Pray for their mother and father who have now lost three children in two months. How do you live after that? I wouldn’t know how. I would just lie on the floor and drink until I fell asleep and then drink again after I woke up, and I’m supposed to be a pastor. Pray for the two babies in the family that somehow they’ll make it. Pray that angels would be sent. And shepherds. Pray that I will stop hating myself for not being there.


8 thoughts on “Why I hate retributive justice

  1. “Pray for my buddy. Pray for his little brother who’s still in juvy and his little sister who is with God now. (And if you want to ask me how I know she’s with God and whether she made a “decision for Christ” in time, then go ahead and ask me that, and see whether the fire in my eyes doesn’t electrocute you through the fiber optic lines of cyberspace where you’re sitting in your comfortable abstraction.)”

    I hope this is said in a more OT sense than a Calvinist way. Let everyone who thinks they are “elect” be damned. But surely God is not an ogre who will send kids to hell forever for not believing a story they’ve had no compelling evidence for, just as I wouldn’t send you to jail for not believing that the events in my novel are true history.

  2. After seeing the news of the latest tragedy here and elsewhere a little fear of God may be in order.
    I wonder where retributive justice fits in this scenario?
    20 elementary children dead. 19 Stabbed overseas.

    I hope you find the words soon.

    • For some of us this is theoretical. For others it is about people we love. I can only say that I long for the kingdom where this doesn’t happen.

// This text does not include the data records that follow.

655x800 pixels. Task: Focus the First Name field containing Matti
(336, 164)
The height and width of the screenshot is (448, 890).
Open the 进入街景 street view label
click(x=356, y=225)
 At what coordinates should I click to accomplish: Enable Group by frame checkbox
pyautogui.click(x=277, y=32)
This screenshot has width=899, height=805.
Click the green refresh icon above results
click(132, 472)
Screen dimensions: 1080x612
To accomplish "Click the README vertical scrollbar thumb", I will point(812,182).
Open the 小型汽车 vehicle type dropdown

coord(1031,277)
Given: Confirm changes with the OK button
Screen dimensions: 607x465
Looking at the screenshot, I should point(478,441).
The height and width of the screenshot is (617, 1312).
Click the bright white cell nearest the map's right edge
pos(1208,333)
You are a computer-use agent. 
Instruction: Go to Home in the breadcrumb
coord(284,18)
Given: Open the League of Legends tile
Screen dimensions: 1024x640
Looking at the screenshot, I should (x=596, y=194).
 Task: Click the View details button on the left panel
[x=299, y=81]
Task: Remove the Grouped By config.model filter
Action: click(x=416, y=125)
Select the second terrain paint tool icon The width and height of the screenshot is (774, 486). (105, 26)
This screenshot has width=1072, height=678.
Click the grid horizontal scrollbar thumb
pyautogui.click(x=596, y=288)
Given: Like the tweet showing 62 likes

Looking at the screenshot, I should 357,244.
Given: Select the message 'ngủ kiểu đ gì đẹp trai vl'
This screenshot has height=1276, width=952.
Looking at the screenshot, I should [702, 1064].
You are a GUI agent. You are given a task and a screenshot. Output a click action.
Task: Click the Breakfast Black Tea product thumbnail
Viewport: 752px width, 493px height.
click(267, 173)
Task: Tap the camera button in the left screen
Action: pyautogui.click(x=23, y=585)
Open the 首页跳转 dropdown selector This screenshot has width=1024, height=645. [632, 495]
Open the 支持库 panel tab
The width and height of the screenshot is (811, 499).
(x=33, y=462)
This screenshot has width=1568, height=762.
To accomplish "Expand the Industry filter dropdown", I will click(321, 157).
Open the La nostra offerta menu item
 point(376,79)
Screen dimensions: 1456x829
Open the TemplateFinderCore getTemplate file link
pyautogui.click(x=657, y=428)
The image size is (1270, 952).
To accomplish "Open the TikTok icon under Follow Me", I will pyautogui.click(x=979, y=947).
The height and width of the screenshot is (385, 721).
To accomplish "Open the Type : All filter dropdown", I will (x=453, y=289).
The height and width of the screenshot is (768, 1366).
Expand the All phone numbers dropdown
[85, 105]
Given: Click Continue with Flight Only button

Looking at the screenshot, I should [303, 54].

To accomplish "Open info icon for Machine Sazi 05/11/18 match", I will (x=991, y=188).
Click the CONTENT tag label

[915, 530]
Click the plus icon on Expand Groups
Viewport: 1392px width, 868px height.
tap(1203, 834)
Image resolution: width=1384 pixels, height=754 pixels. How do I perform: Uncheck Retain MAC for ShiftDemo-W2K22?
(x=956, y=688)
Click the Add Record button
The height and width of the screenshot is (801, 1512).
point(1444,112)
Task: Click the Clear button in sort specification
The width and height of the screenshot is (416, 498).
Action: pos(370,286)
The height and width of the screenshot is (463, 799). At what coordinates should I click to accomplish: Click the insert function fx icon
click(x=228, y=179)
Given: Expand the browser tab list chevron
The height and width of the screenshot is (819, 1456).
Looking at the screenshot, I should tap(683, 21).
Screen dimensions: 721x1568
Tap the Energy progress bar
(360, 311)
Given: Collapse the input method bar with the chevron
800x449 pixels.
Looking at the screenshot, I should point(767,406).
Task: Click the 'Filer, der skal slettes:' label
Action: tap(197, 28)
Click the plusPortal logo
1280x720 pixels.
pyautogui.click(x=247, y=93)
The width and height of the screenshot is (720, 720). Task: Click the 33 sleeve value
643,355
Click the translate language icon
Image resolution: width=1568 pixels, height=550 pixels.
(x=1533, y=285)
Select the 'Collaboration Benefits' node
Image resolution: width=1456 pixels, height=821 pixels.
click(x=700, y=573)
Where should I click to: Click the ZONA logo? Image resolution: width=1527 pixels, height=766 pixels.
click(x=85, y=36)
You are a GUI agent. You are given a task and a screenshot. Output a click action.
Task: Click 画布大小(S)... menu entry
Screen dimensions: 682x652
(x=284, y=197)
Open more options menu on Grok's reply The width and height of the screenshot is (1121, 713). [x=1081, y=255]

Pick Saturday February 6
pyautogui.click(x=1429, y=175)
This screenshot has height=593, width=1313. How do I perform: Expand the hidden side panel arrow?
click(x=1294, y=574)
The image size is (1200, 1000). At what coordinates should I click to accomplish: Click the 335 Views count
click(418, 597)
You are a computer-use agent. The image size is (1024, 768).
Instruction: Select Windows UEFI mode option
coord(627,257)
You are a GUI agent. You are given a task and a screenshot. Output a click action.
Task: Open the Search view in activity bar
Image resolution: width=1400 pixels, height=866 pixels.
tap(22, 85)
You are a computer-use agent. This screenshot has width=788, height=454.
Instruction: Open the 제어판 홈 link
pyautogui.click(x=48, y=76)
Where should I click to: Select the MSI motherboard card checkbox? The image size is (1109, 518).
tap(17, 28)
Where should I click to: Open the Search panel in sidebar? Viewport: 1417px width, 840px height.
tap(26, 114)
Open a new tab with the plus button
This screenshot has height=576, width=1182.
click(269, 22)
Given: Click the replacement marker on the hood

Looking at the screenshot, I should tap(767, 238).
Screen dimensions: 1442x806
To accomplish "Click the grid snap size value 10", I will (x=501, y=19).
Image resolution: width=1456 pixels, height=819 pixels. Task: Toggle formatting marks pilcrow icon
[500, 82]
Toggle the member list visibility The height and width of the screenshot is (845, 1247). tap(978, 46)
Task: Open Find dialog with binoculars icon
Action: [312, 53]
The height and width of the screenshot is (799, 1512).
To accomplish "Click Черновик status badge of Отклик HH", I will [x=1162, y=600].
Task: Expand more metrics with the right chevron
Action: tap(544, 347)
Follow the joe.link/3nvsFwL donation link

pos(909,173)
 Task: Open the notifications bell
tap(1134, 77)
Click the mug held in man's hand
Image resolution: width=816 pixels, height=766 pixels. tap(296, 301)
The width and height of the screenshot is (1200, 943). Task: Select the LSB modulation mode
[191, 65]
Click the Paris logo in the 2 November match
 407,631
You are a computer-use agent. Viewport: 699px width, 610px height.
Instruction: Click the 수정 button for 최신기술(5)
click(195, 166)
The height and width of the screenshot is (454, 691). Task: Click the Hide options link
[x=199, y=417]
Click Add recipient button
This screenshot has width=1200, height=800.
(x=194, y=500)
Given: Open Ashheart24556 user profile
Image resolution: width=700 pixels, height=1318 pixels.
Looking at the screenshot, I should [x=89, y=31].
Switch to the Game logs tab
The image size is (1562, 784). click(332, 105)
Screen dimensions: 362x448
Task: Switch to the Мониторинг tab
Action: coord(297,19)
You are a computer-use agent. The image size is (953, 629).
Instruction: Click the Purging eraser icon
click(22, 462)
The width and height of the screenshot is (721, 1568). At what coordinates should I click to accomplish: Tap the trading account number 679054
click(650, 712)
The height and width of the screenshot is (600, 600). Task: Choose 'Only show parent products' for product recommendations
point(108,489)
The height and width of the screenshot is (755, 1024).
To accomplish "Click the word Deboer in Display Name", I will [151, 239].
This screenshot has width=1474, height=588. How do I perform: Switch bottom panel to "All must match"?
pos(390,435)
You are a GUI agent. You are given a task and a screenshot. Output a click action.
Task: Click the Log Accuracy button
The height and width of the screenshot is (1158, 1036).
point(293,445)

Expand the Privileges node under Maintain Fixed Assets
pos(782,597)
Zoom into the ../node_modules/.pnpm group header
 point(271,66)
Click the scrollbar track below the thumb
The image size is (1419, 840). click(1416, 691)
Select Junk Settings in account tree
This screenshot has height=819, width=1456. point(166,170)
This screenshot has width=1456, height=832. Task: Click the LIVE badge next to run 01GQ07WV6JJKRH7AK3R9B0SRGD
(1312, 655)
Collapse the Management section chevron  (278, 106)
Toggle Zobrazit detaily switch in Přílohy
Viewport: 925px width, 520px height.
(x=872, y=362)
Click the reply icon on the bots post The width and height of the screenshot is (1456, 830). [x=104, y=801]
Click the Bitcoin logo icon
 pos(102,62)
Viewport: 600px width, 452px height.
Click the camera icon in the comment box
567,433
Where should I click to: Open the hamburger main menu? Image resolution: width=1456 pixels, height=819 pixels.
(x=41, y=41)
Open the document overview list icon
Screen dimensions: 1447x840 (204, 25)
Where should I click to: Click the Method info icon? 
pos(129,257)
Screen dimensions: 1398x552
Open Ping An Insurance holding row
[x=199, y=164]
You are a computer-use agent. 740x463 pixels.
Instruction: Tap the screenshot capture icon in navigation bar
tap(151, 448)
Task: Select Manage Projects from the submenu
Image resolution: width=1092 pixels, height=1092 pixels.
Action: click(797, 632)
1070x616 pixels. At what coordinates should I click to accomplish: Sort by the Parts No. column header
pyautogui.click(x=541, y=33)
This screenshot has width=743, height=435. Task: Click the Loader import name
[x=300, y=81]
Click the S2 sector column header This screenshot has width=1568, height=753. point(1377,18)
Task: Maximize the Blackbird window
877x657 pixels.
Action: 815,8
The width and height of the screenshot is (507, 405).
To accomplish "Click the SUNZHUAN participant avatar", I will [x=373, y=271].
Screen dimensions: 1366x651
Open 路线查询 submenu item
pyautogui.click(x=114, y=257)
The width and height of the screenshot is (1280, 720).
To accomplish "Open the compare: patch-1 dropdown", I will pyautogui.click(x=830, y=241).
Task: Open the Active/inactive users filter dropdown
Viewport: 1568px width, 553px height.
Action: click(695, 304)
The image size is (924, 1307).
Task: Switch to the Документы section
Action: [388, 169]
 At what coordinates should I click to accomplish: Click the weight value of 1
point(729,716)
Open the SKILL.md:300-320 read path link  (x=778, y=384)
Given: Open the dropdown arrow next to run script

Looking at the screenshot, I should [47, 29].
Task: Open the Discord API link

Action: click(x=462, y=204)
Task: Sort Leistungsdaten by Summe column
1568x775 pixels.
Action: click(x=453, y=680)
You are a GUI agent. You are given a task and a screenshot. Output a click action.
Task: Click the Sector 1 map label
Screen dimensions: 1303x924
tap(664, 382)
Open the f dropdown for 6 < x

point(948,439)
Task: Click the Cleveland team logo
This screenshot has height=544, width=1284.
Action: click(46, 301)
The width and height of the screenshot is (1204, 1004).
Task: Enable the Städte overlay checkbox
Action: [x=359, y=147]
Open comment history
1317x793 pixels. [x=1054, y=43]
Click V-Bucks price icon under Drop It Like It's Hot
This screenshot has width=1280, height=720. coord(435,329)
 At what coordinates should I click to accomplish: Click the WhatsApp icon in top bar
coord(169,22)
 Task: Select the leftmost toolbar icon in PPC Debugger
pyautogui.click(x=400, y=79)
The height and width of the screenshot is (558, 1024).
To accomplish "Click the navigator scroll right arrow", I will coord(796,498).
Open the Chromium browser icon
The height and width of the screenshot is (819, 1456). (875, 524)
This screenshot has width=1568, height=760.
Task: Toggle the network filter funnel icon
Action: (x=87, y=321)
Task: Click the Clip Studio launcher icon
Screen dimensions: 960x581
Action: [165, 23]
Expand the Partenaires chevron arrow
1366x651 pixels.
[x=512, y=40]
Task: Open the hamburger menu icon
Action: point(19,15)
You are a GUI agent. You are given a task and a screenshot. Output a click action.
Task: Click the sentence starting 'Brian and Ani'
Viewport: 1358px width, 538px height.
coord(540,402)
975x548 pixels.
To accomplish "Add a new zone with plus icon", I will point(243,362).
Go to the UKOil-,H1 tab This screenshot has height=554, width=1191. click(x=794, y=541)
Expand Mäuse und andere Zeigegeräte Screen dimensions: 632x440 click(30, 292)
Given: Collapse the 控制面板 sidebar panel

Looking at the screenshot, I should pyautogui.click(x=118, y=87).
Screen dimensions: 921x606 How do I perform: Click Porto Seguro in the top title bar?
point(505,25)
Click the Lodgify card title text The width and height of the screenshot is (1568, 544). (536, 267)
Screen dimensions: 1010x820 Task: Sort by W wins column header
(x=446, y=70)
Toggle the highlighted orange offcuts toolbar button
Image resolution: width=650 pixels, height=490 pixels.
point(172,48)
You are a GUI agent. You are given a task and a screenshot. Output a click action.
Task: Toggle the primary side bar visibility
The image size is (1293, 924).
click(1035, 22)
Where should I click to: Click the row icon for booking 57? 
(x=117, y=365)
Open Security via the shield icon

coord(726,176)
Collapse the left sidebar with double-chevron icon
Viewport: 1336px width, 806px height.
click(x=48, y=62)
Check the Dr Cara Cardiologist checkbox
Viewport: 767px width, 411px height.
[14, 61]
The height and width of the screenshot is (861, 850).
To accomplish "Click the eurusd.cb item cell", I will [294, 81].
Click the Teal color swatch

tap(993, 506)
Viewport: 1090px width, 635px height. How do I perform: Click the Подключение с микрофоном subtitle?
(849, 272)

  3. “Jesus’ sacrifice for our sin isn’t intended to validate the divine sovereignty of whatever couch potato rednecks thought they could casually dismiss the life of a teenage gunman whom I know and love when he came up on the news tonight.”

    But that sacrifice was certain to validate the divine sovereignty of Christ.
    Judgement, justice, and discernment are part of the Christian experience.

    If you can show mercy what makes you think God’s mercy and judgement will not be superior to yours?
    Have faith.

    • Absolutely. I trust that God’s mercy and judgment are far superior to mine. And I will struggle for the rest of my life to learn how to describe them for people so that they can embrace the mercy that God gives to all who fear HIm.